Стоит добавить сюда вечную темень в корабельном брюхе и проклятую тесноту: поднимешь голову – ушибешься, сделаешь шаг – налетишь на кого-нибудь. Названный выше романтик мог намекнуть, что в темнице Первой Зимы приходилось похуже… Марк не был согласен. В подземной камере он содержался один; в трюме шхуны такое же пространство делили с ним еще двое греев кайра Джемиса. В камере его кормили; на шхуне, чтобы поесть, требовалось идти куда-то, а затем идти назад и дорогою пытаться удержать пищу в желудке, бунтующем от качки. Наконец, темнице (мое почтение леди Ионе) присуще некое благородство. В своих страданиях узник может найти повод проявить мужество, стойкость, силу духа. На корабле… какое тут мужество, если малец-юнга держится в сто раз лучше тебя? Как тут гордиться силой духа, когда тебя тошнит все свободное ото сна время, передвигаешься ты на четвереньках, а цветом лица не отличаешься от трупа?!
С другой стороны, вполне можно сказать, что Марк коротал время. Если бы описывал свое путешествие какой-нибудь столичной барышне, то выразился бы именно так: «Миледи, я кое-как скоротал время, пока мы шли от Беломорья в Спот…» Когда он заново научился есть и ходить прямо, как подобает человеческому существу, исполнился гордости от своих успехов и смог подумать о чем-то еще – судно уже стояло на якоре у крохотного поселка по ту сторону Кристальных Гор.
Кто-то – кажется, Потомок – сказал ему:
– Слетал бы ты на берег, Ворон. Все наши там развлекаются, ну, кроме вахтенных.
– Благодарю, мой друг, – ответил Марк. – Я потратил столько усилий, чтобы привыкнуть к морской жизни… Сойду на берег – все пойдет насмарку.
– Тогда давай с нами в кости.
Марк осмелел достаточно, чтобы попытаться получить от жизни удовольствие, и согласился. За столом, роль которого играла бочка эля, собрались трое вахтенных: пара матросов и грей Джон-Джон. Когда Марк с Потомком присоединились к ним, вахтенные загоготали:
– Хе-хе, никак черный птах вернулся к жизни! Где только кайр Джемис тебя взял, такого чахлого?..
А Джон-Джон огрел его по спине:
– Ты мне агатку выиграл, молодца! Я поставил, что ты не свалишься за борт. Ху-ху-ху!
Парни сочувствовали Марку: всем известно, что у греев собачья жизнь, а Ворон стоял еще ниже джемисовых греев, да к тому же маялся морской болезнью. Бедолага!..
– Ничего, – сказал Марк, – я чувствую божью руку на своем плече. А знаете, что это значит? Я вас разделаю, как детишек – вот что!

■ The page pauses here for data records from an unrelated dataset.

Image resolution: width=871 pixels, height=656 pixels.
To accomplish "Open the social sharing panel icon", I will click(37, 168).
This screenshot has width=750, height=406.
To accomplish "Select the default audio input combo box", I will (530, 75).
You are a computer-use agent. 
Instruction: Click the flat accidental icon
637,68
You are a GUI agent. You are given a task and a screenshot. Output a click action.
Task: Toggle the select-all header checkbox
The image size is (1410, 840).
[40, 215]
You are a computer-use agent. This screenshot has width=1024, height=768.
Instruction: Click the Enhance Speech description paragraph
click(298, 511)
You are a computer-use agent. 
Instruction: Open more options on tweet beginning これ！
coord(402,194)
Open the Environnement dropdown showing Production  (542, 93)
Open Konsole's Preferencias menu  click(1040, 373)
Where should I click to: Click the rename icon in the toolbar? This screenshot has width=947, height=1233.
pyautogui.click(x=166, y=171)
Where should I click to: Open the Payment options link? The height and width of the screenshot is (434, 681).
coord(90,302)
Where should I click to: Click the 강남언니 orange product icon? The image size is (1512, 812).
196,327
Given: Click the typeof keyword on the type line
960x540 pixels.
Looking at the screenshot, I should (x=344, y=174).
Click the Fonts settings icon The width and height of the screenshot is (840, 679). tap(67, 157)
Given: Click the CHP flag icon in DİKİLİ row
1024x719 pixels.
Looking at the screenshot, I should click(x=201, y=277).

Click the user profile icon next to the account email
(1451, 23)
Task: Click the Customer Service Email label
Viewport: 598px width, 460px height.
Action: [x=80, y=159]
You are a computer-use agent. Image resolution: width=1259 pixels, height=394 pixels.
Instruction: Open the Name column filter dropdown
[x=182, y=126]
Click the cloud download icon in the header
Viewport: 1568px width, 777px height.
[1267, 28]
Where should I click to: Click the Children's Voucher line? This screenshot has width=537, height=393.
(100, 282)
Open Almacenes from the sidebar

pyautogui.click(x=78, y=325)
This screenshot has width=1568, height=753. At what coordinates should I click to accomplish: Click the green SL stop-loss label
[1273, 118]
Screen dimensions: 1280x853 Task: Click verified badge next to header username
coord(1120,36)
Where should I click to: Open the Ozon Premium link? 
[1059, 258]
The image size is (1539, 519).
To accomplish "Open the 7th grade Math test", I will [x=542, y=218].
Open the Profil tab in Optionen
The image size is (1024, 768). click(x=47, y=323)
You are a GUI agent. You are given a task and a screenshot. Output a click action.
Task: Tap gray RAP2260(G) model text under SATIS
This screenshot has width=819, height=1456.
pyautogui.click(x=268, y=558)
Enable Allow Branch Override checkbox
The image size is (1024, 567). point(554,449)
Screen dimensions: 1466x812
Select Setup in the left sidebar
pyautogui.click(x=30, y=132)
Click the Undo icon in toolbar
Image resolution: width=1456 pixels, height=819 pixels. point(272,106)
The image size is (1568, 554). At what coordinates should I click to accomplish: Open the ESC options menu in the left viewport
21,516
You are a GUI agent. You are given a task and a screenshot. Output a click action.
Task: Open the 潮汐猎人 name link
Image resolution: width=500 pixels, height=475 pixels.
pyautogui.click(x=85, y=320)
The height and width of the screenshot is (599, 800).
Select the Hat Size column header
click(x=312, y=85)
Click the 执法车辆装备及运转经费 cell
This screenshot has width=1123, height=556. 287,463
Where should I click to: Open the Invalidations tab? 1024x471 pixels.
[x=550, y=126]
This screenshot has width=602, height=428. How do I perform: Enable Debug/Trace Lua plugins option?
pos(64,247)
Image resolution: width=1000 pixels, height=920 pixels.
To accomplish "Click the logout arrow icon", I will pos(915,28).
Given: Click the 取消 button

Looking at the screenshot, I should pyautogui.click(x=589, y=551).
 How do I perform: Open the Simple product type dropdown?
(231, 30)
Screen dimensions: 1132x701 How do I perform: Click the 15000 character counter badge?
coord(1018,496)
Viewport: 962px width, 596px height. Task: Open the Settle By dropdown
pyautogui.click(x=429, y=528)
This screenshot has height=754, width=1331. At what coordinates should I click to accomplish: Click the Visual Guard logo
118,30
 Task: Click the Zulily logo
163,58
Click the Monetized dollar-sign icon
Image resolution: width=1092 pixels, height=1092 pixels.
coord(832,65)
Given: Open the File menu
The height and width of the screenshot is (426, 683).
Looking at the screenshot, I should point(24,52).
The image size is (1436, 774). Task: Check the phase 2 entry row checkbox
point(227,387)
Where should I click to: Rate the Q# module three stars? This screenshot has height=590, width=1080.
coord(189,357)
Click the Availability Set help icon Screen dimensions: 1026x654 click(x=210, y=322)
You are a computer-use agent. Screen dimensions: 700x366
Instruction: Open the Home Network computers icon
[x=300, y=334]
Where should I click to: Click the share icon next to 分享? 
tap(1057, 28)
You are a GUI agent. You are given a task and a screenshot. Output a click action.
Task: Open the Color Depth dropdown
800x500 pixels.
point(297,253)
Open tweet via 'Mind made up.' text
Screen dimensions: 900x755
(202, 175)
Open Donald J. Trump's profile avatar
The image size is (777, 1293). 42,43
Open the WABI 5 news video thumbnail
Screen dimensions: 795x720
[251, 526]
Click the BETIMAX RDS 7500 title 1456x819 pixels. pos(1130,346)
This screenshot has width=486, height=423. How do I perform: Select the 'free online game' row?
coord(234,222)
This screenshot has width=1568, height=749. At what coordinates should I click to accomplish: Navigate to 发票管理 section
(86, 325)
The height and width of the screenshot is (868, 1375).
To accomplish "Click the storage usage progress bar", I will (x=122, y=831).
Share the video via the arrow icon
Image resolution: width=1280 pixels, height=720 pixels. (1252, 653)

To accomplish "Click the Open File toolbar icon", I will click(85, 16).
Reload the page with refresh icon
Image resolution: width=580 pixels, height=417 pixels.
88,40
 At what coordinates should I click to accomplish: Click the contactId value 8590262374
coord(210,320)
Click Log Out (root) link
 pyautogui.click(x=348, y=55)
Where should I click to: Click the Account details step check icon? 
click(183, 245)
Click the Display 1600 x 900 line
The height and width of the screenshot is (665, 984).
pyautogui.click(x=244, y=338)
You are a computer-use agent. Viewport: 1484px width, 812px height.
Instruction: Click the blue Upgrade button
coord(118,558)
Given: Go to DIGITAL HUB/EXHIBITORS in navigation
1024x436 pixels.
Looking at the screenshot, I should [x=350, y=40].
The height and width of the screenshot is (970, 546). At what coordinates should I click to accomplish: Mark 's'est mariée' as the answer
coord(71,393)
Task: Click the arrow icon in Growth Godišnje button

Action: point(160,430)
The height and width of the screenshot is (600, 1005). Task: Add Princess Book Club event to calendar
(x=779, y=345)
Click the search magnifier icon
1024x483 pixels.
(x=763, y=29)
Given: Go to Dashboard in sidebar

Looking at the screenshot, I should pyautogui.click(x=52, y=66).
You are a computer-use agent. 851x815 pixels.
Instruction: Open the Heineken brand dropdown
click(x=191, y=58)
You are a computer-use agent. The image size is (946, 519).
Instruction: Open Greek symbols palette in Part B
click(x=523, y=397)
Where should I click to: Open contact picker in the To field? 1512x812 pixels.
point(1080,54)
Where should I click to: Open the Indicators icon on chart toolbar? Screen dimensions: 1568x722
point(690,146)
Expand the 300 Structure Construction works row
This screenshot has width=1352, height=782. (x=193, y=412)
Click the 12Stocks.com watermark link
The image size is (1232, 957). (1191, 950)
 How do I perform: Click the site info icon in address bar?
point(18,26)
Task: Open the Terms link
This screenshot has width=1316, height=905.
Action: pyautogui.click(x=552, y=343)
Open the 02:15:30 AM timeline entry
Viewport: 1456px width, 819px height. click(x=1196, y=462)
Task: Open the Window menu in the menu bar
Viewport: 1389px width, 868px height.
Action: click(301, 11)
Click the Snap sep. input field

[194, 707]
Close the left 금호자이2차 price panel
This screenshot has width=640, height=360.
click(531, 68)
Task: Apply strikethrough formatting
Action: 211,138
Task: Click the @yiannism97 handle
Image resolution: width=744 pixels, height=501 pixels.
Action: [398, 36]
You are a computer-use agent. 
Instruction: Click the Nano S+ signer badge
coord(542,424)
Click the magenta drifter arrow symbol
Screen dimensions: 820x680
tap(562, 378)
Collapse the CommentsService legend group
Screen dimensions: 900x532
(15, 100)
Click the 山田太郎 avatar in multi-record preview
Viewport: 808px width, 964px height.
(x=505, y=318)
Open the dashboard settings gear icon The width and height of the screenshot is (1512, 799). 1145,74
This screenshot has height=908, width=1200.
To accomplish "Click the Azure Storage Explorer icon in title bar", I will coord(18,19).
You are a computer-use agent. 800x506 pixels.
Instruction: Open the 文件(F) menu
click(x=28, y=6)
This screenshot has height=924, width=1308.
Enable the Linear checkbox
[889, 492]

Моряки хохотнули и усадили Марка за «стол», выдали деревянную кружку и пяток костей. Простая игра: мечешь кости, смотришь свои и чужие, один раз можешь перекинуть часть костей. Или можешь не глядя добрать еще кость – тогда не перекидываешь, это зовется «втемную». Задача – собрать фигуру сильней, чем у соперников. Фигуры такие: «вилы» – три одинаковых числа, «малая лесенка» – четыре числа подряд, «телега» – четыре одинаковых, «большая лестница» – пять подряд, а самая сильная фигура – «папаша» – это все пять костей с одинаковыми числами.
Играли по маленькой, на звездочки, чтобы растянуть удовольствие. Вахта сменится только под утро, пить нельзя, делать нечего. Какая радость за час просадить все монеты и разойтись по-злому?
Было их, кроме Марка, четверо.
Ларри – старший матрос, рулевой – любил поговорить. Болтая кости в кружке, приговаривал: «Давай, рыбье брюхо, метни икорки!» или «Тарам-парам, покотилось по дворам!», или еще чего. Между конами размышлял вслух о том, на что падал его взгляд, а когда не хватало слов, что случалось нередко, Ларри вставлял веский эпитет «туды-сюды». Дабы ясно было, что он это не сдуру ляпнул, а со смыслом, Ларри добавлял выразительный жест рукой: туды-сюды.